═══ Input records ═══
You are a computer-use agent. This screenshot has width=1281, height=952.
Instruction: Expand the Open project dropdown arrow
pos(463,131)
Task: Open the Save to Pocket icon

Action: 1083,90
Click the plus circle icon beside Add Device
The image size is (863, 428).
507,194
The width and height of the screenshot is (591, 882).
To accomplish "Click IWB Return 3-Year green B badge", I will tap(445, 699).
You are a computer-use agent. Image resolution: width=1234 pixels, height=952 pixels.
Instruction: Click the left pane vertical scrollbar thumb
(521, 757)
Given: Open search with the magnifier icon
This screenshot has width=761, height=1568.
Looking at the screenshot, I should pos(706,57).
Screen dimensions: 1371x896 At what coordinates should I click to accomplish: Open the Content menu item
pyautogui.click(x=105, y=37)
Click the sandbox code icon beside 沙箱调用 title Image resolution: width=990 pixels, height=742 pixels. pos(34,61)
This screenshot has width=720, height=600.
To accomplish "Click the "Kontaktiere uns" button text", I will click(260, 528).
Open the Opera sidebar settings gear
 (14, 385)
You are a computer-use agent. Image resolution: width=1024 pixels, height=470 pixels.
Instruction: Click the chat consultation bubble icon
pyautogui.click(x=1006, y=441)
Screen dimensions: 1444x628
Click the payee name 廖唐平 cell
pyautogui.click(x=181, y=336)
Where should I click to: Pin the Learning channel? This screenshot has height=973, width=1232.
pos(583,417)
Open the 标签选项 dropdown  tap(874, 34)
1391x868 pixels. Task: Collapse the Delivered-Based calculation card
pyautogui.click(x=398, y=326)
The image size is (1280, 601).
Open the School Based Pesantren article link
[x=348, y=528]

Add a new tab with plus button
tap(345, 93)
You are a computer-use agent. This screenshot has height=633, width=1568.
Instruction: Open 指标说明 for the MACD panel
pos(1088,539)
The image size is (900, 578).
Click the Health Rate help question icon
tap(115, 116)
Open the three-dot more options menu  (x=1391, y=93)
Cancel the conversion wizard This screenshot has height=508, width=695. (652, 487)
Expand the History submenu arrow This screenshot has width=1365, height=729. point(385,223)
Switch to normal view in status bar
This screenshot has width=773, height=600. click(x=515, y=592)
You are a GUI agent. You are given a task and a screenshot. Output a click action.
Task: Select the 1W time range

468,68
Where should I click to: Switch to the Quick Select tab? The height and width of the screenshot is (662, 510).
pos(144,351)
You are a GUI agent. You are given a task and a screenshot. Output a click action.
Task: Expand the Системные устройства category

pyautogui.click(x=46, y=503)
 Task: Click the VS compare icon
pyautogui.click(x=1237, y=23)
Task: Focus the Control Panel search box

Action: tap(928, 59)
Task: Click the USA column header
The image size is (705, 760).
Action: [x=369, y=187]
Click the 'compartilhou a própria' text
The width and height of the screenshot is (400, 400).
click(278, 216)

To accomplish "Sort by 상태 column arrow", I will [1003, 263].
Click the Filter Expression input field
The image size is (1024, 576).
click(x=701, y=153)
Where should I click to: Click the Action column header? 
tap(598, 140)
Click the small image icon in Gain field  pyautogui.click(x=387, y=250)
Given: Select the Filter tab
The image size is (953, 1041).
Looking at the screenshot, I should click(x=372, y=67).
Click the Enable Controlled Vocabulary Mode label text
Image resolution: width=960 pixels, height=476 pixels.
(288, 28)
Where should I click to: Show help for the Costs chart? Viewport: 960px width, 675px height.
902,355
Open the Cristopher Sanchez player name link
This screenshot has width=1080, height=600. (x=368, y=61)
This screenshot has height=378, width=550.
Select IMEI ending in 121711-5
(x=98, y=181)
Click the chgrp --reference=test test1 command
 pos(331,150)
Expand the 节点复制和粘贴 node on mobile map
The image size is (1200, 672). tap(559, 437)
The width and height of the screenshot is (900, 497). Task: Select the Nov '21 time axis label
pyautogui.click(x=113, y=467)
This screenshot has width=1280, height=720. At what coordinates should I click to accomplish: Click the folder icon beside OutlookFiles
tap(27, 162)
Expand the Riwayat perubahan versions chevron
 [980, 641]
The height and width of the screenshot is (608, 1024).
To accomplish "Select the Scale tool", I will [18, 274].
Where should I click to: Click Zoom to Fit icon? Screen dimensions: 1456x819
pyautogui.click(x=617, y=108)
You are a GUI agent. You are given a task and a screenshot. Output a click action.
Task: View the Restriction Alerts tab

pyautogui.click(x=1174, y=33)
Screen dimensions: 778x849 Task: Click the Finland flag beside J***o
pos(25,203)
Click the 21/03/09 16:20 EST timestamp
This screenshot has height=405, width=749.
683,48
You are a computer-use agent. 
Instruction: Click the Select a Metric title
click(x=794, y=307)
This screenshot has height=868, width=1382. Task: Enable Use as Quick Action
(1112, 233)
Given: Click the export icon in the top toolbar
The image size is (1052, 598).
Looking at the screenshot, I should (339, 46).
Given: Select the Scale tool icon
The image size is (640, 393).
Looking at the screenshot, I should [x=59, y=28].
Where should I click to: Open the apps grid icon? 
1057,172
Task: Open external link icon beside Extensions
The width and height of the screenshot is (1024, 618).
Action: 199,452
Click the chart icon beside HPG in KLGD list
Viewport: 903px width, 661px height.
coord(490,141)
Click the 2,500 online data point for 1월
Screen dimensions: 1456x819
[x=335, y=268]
═══
▶ **Task to complete**
Copy the listing word for word, beginning at the line that contains "Where should I click to: Open" and ending after the listing's final line.

▶ **Output below**
Where should I click to: Open the apps grid icon? 
1057,172
Task: Open external link icon beside Extensions
The width and height of the screenshot is (1024, 618).
Action: 199,452
Click the chart icon beside HPG in KLGD list
Viewport: 903px width, 661px height.
coord(490,141)
Click the 2,500 online data point for 1월
Screen dimensions: 1456x819
[x=335, y=268]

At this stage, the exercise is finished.